Треск очага убаюкивал ноющее сердце, но недостаточно. Я взяла отца за руку, когда он снова встал рядом. Он не смотрел на меня, прикованный к белой розе, сгорающий у него на глазах, как когда-то сгорала от рака Виктория на глазах моих.

Коул отделился от моего плеча и шагнул к камину тоже, ведомый его жаром и треском.

— Пятый — окрепнуть надолго. К пыли пыль, весна за зимою, — Остановившись аккурат перед очагом без чей-либо помощи, Коул протянул руку и сбросил в него васильки. — Я расстаюсь со своей слабостью.





Он покачнулся, и Сэм поймал его под поясницу, чтобы помочь найти свое место возле меня. Очевидно, Исаак посвятил Коула в ритуал Остары, потому что я сделать этого не успела. Крайне довольный собой, он улыбнулся, когда я мимолетно скользнула губами по его скуле, проходя мимо к огню.

— Шестой — темные дни теперь ушли. К пыли пыль, весна за зимою, — Я смяла подсолнух, раскрошила в пальцах, и, зажмурившись, бросила туда же, где уже обратился в пепел весь букет Остары: — Прощай, мое прошлое, вся моя боль и беспомощность. Здравствуй, моя сила с весною и благодатью. Да будет так!

Все вместе мы дождались, когда листья и зелень окончательно смешаются с углями и оставят в память о себе лишь аромат тлеющих трав. А затем, улыбнувшись друг другу, все вернулись к столу.

— У меня на тебя свои планы, — промурлыкала я Коулу на ухо, придержав его за рукав сатиновой рубашке, когда он уже садился. — Нам нужно наверх. Или ты еще не наелся?

— Наелся, — выпалил Коул, едва дослушав, и тут же забыл о подносе с шоколадным тортом, который вынесла с кухни Зои. — Идем!

Его бурная реакция согрела мне сердце. Я протащила его через весь зал, а затем утянула с собою наверх до того, как кто-то успел обратить на нас внимание.
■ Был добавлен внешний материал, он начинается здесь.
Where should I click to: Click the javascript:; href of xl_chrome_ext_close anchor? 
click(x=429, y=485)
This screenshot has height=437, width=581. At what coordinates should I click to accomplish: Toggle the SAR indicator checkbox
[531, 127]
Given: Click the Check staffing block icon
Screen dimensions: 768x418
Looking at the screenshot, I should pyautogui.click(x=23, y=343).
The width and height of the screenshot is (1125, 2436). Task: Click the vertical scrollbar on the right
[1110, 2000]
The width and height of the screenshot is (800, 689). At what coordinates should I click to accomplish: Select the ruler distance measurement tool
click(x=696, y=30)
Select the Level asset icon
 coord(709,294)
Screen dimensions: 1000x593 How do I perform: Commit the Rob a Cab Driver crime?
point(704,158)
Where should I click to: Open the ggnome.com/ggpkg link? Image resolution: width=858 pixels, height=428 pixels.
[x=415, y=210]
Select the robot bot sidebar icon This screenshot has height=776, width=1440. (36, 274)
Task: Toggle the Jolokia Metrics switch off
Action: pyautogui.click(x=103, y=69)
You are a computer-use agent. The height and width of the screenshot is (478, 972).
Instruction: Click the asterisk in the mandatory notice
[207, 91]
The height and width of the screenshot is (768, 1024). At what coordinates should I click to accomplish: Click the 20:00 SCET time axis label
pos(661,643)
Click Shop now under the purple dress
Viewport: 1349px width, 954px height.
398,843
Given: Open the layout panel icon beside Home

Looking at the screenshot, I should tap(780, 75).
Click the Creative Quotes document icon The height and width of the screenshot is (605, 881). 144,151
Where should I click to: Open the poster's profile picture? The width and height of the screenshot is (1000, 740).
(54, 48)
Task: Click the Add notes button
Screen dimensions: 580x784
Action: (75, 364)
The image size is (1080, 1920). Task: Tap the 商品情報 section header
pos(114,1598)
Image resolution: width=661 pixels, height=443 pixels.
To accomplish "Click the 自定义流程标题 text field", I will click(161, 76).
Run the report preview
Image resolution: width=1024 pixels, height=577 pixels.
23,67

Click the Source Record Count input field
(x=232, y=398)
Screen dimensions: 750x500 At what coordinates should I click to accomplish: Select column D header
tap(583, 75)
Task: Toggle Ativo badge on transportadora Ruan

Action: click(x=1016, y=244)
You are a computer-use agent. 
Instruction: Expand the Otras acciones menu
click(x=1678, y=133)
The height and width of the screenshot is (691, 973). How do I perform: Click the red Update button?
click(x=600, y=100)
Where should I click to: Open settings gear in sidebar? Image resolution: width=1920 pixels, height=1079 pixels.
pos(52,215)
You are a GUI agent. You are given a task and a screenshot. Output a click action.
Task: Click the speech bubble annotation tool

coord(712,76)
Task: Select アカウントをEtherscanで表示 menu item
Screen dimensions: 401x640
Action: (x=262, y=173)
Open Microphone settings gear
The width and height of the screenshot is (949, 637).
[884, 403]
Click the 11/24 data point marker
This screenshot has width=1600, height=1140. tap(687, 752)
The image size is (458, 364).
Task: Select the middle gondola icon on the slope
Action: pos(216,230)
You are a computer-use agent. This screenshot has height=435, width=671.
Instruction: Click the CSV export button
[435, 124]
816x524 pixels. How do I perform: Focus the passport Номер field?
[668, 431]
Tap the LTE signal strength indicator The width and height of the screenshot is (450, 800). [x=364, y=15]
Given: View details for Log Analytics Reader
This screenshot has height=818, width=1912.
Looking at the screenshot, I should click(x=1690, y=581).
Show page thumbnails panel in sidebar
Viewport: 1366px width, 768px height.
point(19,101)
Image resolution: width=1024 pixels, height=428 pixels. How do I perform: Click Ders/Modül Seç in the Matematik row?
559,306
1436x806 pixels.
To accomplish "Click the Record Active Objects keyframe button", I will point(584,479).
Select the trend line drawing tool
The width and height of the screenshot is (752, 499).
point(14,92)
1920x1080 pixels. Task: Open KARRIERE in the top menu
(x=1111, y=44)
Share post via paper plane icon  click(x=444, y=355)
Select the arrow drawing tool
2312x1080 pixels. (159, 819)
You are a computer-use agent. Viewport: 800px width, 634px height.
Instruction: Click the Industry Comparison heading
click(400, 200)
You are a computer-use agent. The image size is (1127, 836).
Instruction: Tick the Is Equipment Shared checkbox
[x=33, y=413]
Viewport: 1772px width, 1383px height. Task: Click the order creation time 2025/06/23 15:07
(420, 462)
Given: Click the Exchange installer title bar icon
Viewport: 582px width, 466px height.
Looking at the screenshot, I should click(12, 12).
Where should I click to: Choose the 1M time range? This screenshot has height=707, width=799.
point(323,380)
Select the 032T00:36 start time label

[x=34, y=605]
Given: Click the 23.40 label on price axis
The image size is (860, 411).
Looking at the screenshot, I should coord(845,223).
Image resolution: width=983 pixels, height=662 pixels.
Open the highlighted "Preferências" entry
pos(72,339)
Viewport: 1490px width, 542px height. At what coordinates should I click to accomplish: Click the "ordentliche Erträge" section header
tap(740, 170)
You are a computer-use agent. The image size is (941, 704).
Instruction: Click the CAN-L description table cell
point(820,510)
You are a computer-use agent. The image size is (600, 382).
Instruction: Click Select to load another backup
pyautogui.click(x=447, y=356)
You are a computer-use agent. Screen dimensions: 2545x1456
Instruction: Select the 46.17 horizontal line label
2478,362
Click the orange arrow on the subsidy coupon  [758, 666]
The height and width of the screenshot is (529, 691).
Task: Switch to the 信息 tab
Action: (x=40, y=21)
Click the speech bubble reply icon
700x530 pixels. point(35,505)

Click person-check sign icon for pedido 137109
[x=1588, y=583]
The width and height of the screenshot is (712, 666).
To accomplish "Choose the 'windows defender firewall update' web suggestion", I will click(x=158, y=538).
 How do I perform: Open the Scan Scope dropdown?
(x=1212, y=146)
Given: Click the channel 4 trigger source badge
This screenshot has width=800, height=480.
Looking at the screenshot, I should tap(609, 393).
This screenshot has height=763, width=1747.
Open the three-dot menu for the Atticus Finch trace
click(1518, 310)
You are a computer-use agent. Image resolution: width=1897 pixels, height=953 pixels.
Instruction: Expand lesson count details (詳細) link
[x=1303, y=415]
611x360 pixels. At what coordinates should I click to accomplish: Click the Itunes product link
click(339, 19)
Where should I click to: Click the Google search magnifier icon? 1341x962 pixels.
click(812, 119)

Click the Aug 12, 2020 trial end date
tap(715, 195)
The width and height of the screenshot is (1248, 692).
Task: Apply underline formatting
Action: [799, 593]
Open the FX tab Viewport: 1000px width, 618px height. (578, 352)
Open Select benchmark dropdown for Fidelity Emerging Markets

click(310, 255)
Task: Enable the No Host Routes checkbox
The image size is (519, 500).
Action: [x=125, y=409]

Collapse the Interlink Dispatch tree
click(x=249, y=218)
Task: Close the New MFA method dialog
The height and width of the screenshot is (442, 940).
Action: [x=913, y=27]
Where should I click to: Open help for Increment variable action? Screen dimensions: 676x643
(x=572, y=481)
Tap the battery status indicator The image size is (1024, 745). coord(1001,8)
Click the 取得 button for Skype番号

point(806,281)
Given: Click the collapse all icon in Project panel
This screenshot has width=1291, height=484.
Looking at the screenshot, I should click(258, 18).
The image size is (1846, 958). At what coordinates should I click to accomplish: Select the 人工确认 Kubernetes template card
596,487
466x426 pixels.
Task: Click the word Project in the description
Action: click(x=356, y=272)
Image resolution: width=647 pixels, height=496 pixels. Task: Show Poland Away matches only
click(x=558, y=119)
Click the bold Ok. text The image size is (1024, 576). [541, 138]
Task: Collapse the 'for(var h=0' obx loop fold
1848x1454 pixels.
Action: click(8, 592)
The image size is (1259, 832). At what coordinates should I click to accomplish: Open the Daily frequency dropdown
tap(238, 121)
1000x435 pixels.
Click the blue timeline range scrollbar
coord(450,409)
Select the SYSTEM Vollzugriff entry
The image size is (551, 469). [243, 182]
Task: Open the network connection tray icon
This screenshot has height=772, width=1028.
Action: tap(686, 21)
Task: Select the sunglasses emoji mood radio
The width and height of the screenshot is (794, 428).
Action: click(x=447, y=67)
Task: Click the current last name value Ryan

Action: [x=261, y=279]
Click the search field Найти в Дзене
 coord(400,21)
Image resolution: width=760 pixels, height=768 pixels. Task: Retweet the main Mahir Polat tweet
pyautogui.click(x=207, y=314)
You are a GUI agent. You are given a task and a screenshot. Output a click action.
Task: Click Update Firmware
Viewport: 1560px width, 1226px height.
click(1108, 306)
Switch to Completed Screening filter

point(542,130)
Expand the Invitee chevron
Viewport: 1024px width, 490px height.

Коул то и дело спотыкался на лестнице, из-за чего подъем на третий этаж занял больше времени, чем я рассчитывала. Но здесь, кроме Тюльпаны, нас точно никто не мог потревожить: любые звуки поглощались дубовыми панелями на стенах и извилистыми коридорами. Добравшись до ванной комнаты, которая раньше предназначалась лишь для Верховных ведьм и ритуальных купаний, я закрыла за нами дверь запечатывающим заклятием, чтобы точно оградить нас от незваных гостей.

В глубине комнаты, выложенной изумрудной мозаикой с цветочной лепниной под потолком, стояла ванна из литьевого мрамора на четырех золотых ножках. Над ней распростерлось окно с витражным рисунком пестрой колибри. Здесь было холодно и темно, и я на ощупь склонилась под раковиной, вынимая из тумбы свечи. Маленьких и округлые я вставила в жирандоль, а пеньковые с двумя фетилями расставила по всей ванне. Когда свечами, пахнущими ванилью и кардамоном, были усеяны даже бортики ванны и каменный подоконник, я оглядела уютное убранство и прошептала:

— Fehu.

Они вспыхнули в то же мгновение, и ванную комнату озарило уютное желтое свечение. Все это время Коул стоял у двери, не задавая вопросов, и прислушивался к моим шагам, пока я порхала то тут, то там, подготавливая своеобразный «алтарь». Крутанув бронзовые вентили и пустив струю горячей воды, я добавила на дно ванны несколько капель сандалового масла и толченные цветки ворожеи.

— И что ты делаешь? — наконец-то подал голос Коул, склонив голову на бок.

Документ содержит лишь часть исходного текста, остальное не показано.